Rewrite the material below with each "button" changed to "control", and leave every other word as it is.

• Material provided
----------------

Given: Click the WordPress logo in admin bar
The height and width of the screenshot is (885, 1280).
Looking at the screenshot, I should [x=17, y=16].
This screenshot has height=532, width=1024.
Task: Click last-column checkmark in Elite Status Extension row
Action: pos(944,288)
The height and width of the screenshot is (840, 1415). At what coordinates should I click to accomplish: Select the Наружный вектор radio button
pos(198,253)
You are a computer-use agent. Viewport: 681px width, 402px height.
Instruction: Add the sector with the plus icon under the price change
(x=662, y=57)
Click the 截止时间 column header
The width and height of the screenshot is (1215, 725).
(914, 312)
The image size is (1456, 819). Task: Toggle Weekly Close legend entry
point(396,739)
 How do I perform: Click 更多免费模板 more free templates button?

----------------

• Output of the exercise
Given: Click the WordPress logo in admin bar
The height and width of the screenshot is (885, 1280).
Looking at the screenshot, I should [x=17, y=16].
This screenshot has height=532, width=1024.
Task: Click last-column checkmark in Elite Status Extension row
Action: pos(944,288)
The height and width of the screenshot is (840, 1415). At what coordinates should I click to accomplish: Select the Наружный вектор radio control
pos(198,253)
You are a computer-use agent. Viewport: 681px width, 402px height.
Instruction: Add the sector with the plus icon under the price change
(x=662, y=57)
Click the 截止时间 column header
The width and height of the screenshot is (1215, 725).
(914, 312)
The image size is (1456, 819). Task: Toggle Weekly Close legend entry
point(396,739)
 How do I perform: Click 更多免费模板 more free templates control?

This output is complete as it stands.